__WHAT THE TASK REQUIRES__.
Check the entries below and say how many lines include the word "chevron". No other text is wanted.

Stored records
════════

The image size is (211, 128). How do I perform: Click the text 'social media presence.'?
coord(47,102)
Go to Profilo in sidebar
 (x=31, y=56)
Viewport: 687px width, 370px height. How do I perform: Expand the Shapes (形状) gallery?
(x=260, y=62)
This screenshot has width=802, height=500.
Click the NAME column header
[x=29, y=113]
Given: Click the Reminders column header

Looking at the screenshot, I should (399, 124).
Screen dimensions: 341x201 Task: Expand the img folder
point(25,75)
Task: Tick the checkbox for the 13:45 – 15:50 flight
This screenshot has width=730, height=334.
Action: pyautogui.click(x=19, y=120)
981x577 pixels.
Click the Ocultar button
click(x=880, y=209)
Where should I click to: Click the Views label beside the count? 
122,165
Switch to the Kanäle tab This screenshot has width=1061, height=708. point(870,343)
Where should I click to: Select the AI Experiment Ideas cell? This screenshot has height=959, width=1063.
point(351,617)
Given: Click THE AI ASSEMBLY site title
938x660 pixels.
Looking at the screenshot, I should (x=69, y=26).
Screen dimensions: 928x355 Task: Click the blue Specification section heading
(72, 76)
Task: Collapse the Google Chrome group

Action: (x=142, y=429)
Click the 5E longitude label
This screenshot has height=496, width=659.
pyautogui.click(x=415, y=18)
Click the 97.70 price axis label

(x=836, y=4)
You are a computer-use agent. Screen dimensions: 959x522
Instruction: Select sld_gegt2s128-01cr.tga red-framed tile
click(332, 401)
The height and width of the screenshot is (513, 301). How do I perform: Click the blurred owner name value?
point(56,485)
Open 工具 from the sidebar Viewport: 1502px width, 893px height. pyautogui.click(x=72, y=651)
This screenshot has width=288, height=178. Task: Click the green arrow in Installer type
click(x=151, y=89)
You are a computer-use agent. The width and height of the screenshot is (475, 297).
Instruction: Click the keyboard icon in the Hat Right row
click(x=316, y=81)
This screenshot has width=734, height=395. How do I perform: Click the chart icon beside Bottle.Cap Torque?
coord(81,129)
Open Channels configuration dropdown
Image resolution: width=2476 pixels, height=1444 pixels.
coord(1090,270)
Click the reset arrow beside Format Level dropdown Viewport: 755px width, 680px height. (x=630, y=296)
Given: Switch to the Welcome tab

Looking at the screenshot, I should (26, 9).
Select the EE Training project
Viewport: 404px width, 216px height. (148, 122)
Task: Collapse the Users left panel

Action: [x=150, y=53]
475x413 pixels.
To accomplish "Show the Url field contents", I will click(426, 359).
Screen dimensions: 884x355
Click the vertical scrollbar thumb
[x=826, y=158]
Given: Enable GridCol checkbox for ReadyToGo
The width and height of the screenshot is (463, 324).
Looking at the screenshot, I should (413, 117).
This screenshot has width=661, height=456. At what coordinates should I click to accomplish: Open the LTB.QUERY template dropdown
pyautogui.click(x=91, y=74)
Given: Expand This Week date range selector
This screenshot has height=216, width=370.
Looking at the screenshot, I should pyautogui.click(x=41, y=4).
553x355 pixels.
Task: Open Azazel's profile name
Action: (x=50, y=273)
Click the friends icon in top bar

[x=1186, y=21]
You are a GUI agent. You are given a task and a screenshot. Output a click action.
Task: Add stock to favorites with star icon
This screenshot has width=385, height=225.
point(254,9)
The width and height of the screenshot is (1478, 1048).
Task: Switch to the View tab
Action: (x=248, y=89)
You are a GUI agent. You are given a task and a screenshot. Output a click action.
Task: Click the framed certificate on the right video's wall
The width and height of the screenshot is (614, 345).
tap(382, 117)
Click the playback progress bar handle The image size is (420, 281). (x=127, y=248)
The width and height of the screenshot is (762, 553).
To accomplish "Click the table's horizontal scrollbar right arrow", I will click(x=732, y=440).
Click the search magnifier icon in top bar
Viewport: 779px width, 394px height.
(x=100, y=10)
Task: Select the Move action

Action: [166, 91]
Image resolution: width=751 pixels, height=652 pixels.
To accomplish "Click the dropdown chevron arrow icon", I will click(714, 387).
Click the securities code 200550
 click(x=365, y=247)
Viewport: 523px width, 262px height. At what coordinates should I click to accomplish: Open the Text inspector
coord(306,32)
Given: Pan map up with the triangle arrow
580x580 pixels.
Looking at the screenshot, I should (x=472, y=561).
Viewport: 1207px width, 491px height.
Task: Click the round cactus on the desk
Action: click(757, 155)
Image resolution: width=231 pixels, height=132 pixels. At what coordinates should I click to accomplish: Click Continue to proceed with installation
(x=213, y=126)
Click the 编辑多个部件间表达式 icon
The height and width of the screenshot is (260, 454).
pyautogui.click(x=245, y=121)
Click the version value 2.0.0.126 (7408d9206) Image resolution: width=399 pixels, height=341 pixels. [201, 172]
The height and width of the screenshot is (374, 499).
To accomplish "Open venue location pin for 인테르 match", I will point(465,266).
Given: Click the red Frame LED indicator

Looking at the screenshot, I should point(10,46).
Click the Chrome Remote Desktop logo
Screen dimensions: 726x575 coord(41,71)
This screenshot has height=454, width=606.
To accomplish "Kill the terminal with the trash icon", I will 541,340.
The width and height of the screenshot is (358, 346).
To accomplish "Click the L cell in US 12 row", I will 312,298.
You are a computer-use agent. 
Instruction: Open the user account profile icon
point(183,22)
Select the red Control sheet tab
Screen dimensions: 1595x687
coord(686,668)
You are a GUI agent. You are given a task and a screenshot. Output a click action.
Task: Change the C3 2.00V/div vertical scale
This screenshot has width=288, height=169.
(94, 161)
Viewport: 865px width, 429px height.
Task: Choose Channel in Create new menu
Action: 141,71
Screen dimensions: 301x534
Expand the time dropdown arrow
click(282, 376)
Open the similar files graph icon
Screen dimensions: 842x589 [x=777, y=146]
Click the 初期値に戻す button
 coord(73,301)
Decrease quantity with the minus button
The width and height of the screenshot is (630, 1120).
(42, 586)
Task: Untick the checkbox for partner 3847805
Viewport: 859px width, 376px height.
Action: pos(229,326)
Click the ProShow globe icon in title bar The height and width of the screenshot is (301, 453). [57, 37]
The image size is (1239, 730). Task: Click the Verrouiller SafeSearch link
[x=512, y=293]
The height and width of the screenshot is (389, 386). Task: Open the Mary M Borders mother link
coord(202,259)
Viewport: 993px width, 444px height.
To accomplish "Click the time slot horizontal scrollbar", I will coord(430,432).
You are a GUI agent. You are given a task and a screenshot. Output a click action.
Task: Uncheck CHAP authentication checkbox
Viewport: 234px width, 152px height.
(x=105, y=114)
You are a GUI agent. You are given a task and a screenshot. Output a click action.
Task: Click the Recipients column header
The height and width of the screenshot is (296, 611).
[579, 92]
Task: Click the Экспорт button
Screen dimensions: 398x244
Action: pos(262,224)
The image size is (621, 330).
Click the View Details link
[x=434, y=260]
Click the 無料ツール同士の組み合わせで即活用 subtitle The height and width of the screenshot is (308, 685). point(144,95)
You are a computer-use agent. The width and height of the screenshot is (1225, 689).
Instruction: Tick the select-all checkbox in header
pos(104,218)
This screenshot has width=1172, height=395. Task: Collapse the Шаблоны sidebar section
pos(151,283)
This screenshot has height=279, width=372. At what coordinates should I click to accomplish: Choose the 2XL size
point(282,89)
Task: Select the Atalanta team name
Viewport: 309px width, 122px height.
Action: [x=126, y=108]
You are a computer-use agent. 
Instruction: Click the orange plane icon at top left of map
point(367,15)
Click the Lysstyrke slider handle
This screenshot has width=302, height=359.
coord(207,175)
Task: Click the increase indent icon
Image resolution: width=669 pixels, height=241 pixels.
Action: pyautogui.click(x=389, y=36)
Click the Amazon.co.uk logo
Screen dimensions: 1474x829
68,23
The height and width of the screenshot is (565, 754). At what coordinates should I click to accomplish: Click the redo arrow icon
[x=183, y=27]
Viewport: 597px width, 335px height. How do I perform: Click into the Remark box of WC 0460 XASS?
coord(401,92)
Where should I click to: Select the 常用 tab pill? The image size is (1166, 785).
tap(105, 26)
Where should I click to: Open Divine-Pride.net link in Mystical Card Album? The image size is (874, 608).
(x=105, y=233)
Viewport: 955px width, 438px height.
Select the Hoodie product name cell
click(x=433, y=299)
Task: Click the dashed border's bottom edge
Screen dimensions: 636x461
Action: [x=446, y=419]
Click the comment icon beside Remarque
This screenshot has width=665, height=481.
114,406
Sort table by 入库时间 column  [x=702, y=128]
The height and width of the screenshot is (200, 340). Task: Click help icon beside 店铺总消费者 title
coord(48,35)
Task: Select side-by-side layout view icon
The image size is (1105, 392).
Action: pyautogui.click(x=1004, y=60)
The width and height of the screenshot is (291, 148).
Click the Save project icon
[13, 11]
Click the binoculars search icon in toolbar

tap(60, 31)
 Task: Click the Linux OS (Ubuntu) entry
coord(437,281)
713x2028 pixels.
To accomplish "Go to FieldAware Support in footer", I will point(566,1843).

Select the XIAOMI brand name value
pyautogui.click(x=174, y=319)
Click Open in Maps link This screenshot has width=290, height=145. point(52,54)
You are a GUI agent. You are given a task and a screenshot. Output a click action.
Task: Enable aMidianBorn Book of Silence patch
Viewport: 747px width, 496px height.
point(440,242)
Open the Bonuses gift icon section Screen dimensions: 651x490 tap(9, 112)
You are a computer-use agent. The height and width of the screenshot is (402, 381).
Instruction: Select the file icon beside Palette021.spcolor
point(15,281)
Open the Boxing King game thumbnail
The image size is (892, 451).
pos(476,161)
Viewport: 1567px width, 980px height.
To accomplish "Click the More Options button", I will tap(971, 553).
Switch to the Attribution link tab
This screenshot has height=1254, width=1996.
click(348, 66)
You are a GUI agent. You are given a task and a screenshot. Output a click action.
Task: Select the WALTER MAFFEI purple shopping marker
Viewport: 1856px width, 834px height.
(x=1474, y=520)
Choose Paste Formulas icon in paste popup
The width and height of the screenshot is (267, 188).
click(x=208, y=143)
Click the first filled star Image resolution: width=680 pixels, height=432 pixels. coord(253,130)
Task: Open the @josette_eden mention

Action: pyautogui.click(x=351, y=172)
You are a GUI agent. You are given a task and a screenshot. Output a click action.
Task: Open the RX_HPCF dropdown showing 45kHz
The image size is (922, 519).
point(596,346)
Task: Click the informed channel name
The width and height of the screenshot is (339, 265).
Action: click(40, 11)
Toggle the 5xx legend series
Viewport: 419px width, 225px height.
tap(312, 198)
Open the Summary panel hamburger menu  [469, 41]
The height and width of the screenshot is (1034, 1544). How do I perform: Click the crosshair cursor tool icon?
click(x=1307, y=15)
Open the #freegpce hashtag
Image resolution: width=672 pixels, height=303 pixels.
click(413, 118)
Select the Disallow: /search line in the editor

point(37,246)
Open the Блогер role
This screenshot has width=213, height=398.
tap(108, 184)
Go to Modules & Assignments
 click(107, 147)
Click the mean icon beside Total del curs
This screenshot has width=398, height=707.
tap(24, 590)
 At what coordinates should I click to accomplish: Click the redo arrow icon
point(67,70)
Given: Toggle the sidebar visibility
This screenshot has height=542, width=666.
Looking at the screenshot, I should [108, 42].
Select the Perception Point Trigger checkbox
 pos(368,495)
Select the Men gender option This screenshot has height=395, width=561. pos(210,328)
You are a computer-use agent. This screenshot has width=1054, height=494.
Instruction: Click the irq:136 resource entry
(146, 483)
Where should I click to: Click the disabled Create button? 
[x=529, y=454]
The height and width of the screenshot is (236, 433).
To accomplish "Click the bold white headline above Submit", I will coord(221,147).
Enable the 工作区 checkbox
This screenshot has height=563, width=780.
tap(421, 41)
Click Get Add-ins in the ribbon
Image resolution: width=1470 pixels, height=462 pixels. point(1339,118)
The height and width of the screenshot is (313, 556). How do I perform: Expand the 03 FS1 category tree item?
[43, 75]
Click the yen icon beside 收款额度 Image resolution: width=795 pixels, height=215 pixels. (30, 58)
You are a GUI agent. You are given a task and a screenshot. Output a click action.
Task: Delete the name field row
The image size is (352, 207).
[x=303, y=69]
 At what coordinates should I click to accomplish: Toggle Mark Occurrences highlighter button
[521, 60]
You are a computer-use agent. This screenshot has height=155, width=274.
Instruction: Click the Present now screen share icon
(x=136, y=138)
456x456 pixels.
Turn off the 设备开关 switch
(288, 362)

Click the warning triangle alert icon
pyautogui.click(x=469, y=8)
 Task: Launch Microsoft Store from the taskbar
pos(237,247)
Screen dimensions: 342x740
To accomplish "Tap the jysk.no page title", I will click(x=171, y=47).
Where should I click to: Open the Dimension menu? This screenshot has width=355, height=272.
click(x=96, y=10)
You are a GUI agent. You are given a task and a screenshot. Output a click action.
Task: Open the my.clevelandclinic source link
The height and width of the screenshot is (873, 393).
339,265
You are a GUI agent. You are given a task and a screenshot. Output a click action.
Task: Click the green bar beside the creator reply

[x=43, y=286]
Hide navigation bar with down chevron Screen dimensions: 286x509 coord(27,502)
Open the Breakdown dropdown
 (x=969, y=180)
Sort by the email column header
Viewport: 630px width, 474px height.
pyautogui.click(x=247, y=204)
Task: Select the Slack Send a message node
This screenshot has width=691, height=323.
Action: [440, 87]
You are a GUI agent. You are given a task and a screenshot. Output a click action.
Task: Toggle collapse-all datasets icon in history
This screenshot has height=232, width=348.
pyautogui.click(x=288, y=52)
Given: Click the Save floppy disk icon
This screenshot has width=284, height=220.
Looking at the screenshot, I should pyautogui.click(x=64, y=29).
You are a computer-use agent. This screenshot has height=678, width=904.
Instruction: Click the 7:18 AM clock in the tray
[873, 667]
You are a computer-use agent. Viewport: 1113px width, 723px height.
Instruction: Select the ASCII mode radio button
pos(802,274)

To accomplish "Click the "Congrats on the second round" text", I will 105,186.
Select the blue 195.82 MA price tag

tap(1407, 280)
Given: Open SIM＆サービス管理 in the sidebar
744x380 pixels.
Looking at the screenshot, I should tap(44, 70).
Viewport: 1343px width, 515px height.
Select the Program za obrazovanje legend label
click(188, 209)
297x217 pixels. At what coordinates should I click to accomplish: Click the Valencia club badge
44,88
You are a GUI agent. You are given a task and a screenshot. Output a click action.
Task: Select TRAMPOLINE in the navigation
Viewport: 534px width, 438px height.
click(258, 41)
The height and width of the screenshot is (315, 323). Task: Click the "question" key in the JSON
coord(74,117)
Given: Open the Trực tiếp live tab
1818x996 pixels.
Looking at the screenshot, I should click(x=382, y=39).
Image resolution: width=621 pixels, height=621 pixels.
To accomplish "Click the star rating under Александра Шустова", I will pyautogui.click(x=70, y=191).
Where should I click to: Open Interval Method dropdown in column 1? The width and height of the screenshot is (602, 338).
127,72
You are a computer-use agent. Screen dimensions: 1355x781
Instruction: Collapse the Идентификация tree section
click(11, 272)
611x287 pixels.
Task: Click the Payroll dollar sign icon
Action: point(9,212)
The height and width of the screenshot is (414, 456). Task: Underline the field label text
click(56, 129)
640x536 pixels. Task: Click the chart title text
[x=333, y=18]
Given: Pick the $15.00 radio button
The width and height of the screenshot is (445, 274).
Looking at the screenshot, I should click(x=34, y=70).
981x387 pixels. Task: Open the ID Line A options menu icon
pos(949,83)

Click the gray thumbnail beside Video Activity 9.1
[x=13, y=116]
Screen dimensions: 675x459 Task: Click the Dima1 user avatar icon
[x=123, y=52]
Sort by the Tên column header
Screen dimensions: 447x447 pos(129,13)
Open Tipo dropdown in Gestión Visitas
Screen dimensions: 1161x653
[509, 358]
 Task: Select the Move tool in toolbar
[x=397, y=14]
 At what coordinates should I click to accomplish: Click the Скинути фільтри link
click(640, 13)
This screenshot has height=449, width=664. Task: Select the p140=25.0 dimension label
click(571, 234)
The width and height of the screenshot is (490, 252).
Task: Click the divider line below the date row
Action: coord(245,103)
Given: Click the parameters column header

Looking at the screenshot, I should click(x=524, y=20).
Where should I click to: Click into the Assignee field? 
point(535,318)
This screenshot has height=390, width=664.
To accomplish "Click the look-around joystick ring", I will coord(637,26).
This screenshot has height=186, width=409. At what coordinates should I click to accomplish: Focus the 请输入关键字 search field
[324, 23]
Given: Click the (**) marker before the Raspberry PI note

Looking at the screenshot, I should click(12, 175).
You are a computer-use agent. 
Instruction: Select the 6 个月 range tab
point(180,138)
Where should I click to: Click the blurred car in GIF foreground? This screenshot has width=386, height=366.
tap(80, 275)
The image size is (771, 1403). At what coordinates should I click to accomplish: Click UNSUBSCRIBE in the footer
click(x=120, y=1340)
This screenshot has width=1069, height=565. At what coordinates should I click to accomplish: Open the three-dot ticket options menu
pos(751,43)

════════

__SOLUTION FOR THIS TASK__.
2